When and if the obstacles to fossil fuel exploration and production are removed, the price of a gallon of gas will drop dramatically, while, at the same time, the U.S. economy will gain from the sale of its fossil fuels around the world.


Lest we forget

The arguments of the 1970s claiming a "coming ice age" are every bit as convincing as the arguments of the 1990s claiming "global warming," and now the 2000s claiming "climate change." Environmental fads are nothing new. Reading President Carter's energy speech highlights how the demagogic rhetoric remains the same regardless of which climate catastrophe the earth faces.

    Tonight I want to have an unpleasant talk with you about a problem unprecedented in our history... this is the greatest challenge our country will face during our lifetimes...The energy crisis has not yet overwhelmed us, but it will if we do not act quickly.

The trademark urgency, the greatest challenge claims and the call to action are all symbolic of the political nature of these "causes." Back in the 1975 Newsweek article titled "The Cooling World" the proposed solution was to put black soot all over the North Pole to melt the ice. Thankfully no one rushed to implement that strategy.

    Climatologists are pessimistic that political leaders will take any positive action to compensate for the climatic change, or even to allay its effects. They concede that some of the more spectacular solutions proposed, such as melting the Arctic ice cap by covering it with black soot

President Carter went on to say:

    It is a problem we will not solve in the next few years, and it is likely to get progressively worse through the rest of this century...We must not be selfish or timid if we hope to have a decent world for our children and grandchildren...We simply must balance our demand for energy with our rapidly shrinking resources. By acting now, we can control our future instead of letting the future control us.

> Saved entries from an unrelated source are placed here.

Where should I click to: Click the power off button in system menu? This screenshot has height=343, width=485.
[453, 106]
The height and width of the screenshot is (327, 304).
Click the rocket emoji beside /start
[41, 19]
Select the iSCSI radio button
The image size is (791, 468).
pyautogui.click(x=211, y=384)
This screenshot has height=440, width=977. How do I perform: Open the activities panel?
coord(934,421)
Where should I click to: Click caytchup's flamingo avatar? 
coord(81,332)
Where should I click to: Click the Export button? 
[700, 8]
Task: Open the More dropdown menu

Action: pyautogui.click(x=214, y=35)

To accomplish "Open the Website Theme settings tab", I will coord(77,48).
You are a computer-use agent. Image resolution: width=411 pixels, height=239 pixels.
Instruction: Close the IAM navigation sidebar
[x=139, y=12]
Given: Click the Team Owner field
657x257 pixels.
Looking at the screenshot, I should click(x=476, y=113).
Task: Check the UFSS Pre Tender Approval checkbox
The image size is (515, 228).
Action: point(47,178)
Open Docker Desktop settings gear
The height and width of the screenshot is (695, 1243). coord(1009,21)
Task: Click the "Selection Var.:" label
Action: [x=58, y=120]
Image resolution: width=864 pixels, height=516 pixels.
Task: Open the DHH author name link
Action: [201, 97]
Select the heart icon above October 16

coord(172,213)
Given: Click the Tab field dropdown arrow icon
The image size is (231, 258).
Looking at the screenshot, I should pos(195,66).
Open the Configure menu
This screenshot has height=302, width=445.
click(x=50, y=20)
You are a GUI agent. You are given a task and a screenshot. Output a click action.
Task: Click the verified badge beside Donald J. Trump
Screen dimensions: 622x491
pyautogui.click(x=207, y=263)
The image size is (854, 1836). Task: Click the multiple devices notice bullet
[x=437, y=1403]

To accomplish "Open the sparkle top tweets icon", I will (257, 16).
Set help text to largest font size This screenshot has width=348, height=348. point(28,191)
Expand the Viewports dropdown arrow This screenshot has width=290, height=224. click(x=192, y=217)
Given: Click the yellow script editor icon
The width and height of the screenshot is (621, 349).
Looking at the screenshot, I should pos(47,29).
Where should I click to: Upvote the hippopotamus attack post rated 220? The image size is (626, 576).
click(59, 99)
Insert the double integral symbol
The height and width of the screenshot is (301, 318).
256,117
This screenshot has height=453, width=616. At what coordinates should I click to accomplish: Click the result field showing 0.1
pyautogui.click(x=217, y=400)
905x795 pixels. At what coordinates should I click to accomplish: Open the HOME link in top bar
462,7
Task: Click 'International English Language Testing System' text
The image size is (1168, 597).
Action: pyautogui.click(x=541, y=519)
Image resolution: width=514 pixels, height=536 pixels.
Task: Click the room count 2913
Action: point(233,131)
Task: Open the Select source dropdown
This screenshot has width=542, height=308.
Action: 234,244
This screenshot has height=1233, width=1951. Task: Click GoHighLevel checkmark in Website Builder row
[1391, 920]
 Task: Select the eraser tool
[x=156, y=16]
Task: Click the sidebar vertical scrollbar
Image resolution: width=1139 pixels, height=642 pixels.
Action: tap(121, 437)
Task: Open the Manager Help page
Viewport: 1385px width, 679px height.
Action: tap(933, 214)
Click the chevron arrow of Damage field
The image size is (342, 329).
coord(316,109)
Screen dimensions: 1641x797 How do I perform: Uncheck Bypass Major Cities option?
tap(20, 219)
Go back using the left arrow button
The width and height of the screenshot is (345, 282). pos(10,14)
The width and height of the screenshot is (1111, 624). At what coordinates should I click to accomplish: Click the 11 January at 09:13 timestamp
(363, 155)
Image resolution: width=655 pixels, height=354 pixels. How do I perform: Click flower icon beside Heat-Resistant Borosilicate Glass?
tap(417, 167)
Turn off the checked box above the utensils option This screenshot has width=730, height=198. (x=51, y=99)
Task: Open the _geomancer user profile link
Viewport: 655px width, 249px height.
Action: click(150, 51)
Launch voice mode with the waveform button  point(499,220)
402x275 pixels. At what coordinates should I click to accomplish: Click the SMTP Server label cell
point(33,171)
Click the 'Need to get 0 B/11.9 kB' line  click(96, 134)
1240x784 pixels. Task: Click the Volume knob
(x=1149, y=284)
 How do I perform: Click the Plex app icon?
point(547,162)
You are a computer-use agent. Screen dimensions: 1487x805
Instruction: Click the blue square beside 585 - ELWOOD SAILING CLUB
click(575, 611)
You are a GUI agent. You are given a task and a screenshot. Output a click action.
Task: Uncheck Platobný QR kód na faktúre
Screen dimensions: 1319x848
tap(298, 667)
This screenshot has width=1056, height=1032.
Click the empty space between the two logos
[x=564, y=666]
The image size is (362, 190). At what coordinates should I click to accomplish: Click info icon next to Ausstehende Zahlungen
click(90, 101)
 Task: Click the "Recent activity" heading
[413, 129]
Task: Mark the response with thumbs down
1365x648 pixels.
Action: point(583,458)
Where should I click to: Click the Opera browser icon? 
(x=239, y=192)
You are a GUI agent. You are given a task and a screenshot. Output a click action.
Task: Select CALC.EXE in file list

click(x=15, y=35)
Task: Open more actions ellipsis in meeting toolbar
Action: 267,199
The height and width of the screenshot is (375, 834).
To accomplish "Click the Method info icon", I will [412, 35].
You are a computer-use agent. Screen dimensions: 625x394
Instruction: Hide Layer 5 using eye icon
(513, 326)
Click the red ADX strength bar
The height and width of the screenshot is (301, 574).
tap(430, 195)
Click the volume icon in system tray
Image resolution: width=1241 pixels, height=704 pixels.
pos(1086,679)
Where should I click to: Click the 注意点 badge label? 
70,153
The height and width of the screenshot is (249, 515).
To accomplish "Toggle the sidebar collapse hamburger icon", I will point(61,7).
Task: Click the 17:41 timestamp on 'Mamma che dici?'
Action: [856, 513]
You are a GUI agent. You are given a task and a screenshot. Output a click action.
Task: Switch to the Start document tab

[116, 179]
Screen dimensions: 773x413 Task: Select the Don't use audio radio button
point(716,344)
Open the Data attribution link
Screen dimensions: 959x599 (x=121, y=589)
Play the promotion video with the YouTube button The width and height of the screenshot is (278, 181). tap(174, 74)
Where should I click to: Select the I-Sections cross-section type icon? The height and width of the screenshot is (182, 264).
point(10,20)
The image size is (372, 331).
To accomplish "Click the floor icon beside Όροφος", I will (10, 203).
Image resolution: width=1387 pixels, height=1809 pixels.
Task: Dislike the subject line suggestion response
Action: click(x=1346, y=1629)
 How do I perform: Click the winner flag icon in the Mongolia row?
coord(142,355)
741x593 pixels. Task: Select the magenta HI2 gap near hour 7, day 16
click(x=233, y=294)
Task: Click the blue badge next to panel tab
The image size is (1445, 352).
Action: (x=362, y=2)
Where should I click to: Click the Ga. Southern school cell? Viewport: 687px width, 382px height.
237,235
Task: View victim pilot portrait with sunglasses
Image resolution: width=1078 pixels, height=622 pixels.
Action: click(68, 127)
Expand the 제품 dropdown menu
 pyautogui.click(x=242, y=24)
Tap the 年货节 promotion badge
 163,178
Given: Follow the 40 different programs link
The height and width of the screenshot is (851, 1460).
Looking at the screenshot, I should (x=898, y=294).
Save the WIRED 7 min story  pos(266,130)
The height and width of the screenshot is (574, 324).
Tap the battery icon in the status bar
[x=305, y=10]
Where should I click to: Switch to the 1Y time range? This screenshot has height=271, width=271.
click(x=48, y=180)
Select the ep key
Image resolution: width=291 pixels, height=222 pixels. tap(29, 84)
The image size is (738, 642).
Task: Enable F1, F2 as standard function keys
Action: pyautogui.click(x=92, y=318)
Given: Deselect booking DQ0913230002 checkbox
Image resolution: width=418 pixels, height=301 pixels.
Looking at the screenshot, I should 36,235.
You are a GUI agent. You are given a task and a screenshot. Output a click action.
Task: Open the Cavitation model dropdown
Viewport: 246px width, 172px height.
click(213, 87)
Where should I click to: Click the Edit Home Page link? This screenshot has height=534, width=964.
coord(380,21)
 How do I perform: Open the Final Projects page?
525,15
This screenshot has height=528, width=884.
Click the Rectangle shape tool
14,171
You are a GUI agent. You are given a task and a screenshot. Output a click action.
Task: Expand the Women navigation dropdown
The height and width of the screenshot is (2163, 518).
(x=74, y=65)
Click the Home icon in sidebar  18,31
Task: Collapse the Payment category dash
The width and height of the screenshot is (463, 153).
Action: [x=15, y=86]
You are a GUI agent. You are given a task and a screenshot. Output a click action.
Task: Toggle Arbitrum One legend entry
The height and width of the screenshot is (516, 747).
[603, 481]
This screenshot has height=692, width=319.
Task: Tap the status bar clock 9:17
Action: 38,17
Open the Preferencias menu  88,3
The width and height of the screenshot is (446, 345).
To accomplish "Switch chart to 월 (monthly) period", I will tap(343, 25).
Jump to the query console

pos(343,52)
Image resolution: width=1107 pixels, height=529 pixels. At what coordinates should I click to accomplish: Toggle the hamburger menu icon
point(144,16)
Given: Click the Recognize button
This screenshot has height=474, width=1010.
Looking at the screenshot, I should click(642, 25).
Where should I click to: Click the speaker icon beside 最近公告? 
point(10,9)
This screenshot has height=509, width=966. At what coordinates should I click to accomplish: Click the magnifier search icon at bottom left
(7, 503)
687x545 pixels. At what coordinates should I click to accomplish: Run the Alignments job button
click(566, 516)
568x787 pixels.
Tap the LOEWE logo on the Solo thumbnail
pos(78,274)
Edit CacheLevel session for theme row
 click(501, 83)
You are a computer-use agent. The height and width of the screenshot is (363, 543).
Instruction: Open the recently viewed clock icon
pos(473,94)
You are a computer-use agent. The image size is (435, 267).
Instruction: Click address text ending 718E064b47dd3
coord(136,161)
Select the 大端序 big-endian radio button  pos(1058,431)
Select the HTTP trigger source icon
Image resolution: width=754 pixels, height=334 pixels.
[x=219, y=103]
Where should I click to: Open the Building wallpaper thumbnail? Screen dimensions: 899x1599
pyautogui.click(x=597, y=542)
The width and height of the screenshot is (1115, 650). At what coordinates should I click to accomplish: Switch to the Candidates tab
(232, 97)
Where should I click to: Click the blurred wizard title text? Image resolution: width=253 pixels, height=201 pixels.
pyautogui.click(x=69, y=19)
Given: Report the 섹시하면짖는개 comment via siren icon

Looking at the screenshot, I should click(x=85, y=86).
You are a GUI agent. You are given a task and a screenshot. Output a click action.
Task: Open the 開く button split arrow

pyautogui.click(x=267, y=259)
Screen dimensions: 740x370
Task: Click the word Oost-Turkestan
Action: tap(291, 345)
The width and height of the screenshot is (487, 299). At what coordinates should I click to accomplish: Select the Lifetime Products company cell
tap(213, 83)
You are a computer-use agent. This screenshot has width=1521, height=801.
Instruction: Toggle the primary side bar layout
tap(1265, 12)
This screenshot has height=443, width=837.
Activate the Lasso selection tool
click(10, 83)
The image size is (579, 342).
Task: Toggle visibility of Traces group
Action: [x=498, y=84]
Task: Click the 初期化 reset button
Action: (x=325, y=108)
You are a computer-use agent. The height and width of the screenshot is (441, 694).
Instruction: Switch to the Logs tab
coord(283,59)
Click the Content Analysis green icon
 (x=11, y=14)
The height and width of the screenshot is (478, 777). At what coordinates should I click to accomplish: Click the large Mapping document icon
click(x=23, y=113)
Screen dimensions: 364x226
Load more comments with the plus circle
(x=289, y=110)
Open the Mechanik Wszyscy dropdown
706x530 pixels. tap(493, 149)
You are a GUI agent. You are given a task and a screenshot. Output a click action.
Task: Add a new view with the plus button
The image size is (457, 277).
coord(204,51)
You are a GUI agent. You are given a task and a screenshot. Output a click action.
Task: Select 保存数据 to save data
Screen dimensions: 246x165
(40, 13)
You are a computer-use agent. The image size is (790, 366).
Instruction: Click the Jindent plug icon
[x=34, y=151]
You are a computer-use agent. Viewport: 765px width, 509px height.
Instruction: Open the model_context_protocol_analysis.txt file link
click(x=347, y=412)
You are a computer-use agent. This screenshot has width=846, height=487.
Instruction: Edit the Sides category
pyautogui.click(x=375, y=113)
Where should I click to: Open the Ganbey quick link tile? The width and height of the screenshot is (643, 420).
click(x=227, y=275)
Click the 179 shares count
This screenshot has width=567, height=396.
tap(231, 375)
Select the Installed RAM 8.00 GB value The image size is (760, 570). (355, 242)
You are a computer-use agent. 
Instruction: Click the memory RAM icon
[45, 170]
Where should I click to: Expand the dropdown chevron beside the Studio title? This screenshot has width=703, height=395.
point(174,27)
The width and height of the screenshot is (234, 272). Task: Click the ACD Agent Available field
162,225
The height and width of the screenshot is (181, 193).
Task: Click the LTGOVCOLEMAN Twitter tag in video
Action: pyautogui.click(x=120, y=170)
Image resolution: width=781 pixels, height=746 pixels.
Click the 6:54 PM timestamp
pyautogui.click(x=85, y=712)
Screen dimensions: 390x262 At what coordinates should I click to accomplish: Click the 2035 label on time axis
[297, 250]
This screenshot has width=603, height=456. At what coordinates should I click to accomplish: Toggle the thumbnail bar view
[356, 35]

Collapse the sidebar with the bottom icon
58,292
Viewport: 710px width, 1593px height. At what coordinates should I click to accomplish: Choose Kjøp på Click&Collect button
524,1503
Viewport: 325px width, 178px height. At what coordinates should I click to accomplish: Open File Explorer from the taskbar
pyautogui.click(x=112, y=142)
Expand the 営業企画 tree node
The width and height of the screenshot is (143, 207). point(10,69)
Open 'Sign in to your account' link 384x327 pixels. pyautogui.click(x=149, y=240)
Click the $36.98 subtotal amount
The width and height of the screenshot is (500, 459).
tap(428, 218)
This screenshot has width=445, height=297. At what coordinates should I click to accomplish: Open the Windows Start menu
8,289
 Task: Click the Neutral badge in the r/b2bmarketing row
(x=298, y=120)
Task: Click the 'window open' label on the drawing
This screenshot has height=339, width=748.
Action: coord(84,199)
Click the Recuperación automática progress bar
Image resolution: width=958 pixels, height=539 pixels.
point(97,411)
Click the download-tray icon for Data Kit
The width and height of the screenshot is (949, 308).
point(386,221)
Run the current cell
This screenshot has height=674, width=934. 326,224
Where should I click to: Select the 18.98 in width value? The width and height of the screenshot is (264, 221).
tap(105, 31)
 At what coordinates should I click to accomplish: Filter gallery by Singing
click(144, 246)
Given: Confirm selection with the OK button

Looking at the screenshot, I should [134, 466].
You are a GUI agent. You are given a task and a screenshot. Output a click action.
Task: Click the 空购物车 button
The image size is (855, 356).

The characteristic emotional appeal, the sanctimonious appeal of self sacrifice, the old "do it for our children" ploy, and of course the claim that man does somehow posses the power to ward off a coming ice age and energy crisis. Well, President Carter was correct about one thing, America did have to act, and she did have the power to solve the energy crisis. America voted President Carter out of office and elected President Reagan and the rest was history.

That is all it took to end the nonsensical claims of a coming ice age and end the energy shortage. It wasn't until around 1995 that the "climatologists" re-emerged, only this time pushing global warming. 15 years is about the time required for a generation to forget the past, and a new generation to occupy our school rooms, void of any knowledge of past errors.

Just reading President Carter's speech highlights why memories must be erased for these fads to take hold.

    Many of these proposals will be unpopular. Some will cause you to put up with inconveniences and to make sacrifices.  The most important thing about these proposals is that the alternative may be a national catastrophe. Further delay can affect our strength and our power as a nation.      Our decision about energy will test the character of the American people and the ability of the President and the Congress to govern. This difficult effort will be the "moral equivalent of war" -- except that we will be uniting our efforts to build and not destroy.

Back in the coming ice age era, the solutions were the same as they are today during the climate change era, but with one twist. Back in the 1970's President Carter was calling for the use of coal. Funny how things can change in just a matter of years.

   Because we are now running out of gas and oil, we must prepare quickly for a third change, to strict conservation and to the use of coal and permanent renewable energy sources, like solar power.

It is shocking to see just how wrong President Carter's predictions were:

    Inflation will soar, production will go down, people will lose their jobs. Intense competition will build up among nations and among the different regions within our own country.      If we fail to act soon, we will face an economic, social and political crisis that will threaten our free institutions.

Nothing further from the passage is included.